» Records:
━━━━━━━━━━

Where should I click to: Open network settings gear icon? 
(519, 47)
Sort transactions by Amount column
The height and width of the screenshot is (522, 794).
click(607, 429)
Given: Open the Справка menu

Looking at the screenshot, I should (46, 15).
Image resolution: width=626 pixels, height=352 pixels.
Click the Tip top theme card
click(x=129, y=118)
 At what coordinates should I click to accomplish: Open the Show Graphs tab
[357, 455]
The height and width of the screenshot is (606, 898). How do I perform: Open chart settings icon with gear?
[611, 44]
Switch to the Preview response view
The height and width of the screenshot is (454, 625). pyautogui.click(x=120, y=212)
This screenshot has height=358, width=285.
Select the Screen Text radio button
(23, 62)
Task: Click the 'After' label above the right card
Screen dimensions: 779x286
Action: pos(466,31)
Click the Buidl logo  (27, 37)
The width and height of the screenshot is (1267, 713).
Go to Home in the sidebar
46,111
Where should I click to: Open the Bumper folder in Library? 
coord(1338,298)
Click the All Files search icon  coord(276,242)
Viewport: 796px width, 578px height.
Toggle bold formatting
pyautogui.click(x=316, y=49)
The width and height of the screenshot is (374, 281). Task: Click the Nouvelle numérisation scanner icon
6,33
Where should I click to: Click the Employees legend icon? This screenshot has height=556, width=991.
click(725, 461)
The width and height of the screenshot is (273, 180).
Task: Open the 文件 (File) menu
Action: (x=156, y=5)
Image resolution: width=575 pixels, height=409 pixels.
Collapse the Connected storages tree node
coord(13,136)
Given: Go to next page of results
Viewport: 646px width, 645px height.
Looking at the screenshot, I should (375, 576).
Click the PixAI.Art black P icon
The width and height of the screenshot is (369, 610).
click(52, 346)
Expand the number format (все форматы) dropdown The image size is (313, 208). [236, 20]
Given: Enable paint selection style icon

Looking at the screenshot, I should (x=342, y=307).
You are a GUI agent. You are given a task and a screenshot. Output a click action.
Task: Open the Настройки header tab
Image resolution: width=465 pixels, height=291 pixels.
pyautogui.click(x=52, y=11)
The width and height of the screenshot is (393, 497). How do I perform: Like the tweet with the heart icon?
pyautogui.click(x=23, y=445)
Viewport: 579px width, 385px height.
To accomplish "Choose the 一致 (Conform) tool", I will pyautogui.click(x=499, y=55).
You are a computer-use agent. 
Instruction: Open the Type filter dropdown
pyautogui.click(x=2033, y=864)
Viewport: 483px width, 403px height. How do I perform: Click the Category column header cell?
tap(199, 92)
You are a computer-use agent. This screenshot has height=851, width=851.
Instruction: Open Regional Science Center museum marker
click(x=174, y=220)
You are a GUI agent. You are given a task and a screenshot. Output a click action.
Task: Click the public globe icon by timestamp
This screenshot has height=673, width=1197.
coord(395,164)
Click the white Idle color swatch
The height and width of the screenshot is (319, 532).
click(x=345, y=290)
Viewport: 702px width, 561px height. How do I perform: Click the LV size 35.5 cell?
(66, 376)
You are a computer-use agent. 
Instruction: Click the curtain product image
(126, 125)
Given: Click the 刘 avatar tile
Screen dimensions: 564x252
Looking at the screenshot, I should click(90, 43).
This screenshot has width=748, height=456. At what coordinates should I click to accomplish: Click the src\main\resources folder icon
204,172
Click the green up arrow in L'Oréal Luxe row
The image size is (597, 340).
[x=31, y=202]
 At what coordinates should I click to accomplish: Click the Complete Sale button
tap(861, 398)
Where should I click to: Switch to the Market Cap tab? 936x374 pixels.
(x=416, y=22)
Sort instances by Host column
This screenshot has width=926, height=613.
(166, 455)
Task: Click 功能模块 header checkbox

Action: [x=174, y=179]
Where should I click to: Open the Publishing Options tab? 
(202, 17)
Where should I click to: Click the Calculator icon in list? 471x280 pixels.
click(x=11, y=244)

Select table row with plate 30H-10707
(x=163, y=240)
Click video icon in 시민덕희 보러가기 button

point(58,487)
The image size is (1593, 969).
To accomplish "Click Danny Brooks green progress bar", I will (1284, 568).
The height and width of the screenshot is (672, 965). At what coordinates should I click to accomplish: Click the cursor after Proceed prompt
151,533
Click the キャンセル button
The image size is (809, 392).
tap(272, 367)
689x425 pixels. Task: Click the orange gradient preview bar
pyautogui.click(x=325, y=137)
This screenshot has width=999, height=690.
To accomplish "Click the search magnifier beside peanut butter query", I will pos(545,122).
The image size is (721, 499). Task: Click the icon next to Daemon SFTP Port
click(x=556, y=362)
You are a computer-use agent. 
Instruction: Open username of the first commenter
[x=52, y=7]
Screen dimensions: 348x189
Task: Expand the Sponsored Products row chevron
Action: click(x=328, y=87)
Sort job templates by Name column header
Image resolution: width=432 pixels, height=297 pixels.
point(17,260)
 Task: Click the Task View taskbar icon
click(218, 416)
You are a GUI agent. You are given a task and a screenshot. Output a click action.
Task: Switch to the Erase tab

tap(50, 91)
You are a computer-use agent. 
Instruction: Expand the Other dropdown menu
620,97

━━━━━━━━━━

» Work instruction: Mind each word and retype the entire listing above.

» Exercise result:
Where should I click to: Open network settings gear icon? 
(519, 47)
Sort transactions by Amount column
The height and width of the screenshot is (522, 794).
click(607, 429)
Given: Open the Справка menu

Looking at the screenshot, I should (46, 15).
Image resolution: width=626 pixels, height=352 pixels.
Click the Tip top theme card
click(x=129, y=118)
 At what coordinates should I click to accomplish: Open the Show Graphs tab
[357, 455]
The height and width of the screenshot is (606, 898). How do I perform: Open chart settings icon with gear?
[611, 44]
Switch to the Preview response view
The height and width of the screenshot is (454, 625). pyautogui.click(x=120, y=212)
This screenshot has height=358, width=285.
Select the Screen Text radio button
(23, 62)
Task: Click the 'After' label above the right card
Screen dimensions: 779x286
Action: pos(466,31)
Click the Buidl logo  (27, 37)
The width and height of the screenshot is (1267, 713).
Go to Home in the sidebar
46,111
Where should I click to: Open the Bumper folder in Library? 
coord(1338,298)
Click the All Files search icon  coord(276,242)
Viewport: 796px width, 578px height.
Toggle bold formatting
pyautogui.click(x=316, y=49)
The width and height of the screenshot is (374, 281). Task: Click the Nouvelle numérisation scanner icon
6,33
Where should I click to: Click the Employees legend icon? This screenshot has height=556, width=991.
click(725, 461)
The width and height of the screenshot is (273, 180).
Task: Open the 文件 (File) menu
Action: (x=156, y=5)
Image resolution: width=575 pixels, height=409 pixels.
Collapse the Connected storages tree node
coord(13,136)
Given: Go to next page of results
Viewport: 646px width, 645px height.
Looking at the screenshot, I should (375, 576).
Click the PixAI.Art black P icon
The width and height of the screenshot is (369, 610).
click(52, 346)
Expand the number format (все форматы) dropdown The image size is (313, 208). [236, 20]
Given: Enable paint selection style icon

Looking at the screenshot, I should (x=342, y=307).
You are a GUI agent. You are given a task and a screenshot. Output a click action.
Task: Open the Настройки header tab
Image resolution: width=465 pixels, height=291 pixels.
pyautogui.click(x=52, y=11)
The width and height of the screenshot is (393, 497). How do I perform: Like the tweet with the heart icon?
pyautogui.click(x=23, y=445)
Viewport: 579px width, 385px height.
To accomplish "Choose the 一致 (Conform) tool", I will pyautogui.click(x=499, y=55).
You are a computer-use agent. 
Instruction: Open the Type filter dropdown
pyautogui.click(x=2033, y=864)
Viewport: 483px width, 403px height. How do I perform: Click the Category column header cell?
tap(199, 92)
You are a computer-use agent. This screenshot has height=851, width=851.
Instruction: Open Regional Science Center museum marker
click(x=174, y=220)
You are a GUI agent. You are given a task and a screenshot. Output a click action.
Task: Click the public globe icon by timestamp
This screenshot has height=673, width=1197.
coord(395,164)
Click the white Idle color swatch
The height and width of the screenshot is (319, 532).
click(x=345, y=290)
Viewport: 702px width, 561px height. How do I perform: Click the LV size 35.5 cell?
(66, 376)
You are a computer-use agent. 
Instruction: Click the curtain product image
(126, 125)
Given: Click the 刘 avatar tile
Screen dimensions: 564x252
Looking at the screenshot, I should click(90, 43).
This screenshot has width=748, height=456. At what coordinates should I click to accomplish: Click the src\main\resources folder icon
204,172
Click the green up arrow in L'Oréal Luxe row
The image size is (597, 340).
[x=31, y=202]
 At what coordinates should I click to accomplish: Click the Complete Sale button
tap(861, 398)
Where should I click to: Switch to the Market Cap tab? 936x374 pixels.
(x=416, y=22)
Sort instances by Host column
This screenshot has width=926, height=613.
(166, 455)
Task: Click 功能模块 header checkbox

Action: [x=174, y=179]
Where should I click to: Open the Publishing Options tab? 
(202, 17)
Where should I click to: Click the Calculator icon in list? 471x280 pixels.
click(x=11, y=244)

Select table row with plate 30H-10707
(x=163, y=240)
Click video icon in 시민덕희 보러가기 button

point(58,487)
The image size is (1593, 969).
To accomplish "Click Danny Brooks green progress bar", I will (1284, 568).
The height and width of the screenshot is (672, 965). At what coordinates should I click to accomplish: Click the cursor after Proceed prompt
151,533
Click the キャンセル button
The image size is (809, 392).
tap(272, 367)
689x425 pixels. Task: Click the orange gradient preview bar
pyautogui.click(x=325, y=137)
This screenshot has width=999, height=690.
To accomplish "Click the search magnifier beside peanut butter query", I will pos(545,122).
The image size is (721, 499). Task: Click the icon next to Daemon SFTP Port
click(x=556, y=362)
You are a computer-use agent. 
Instruction: Open username of the first commenter
[x=52, y=7]
Screen dimensions: 348x189
Task: Expand the Sponsored Products row chevron
Action: click(x=328, y=87)
Sort job templates by Name column header
Image resolution: width=432 pixels, height=297 pixels.
point(17,260)
 Task: Click the Task View taskbar icon
click(218, 416)
You are a GUI agent. You are given a task and a screenshot. Output a click action.
Task: Switch to the Erase tab

tap(50, 91)
You are a computer-use agent. 
Instruction: Expand the Other dropdown menu
620,97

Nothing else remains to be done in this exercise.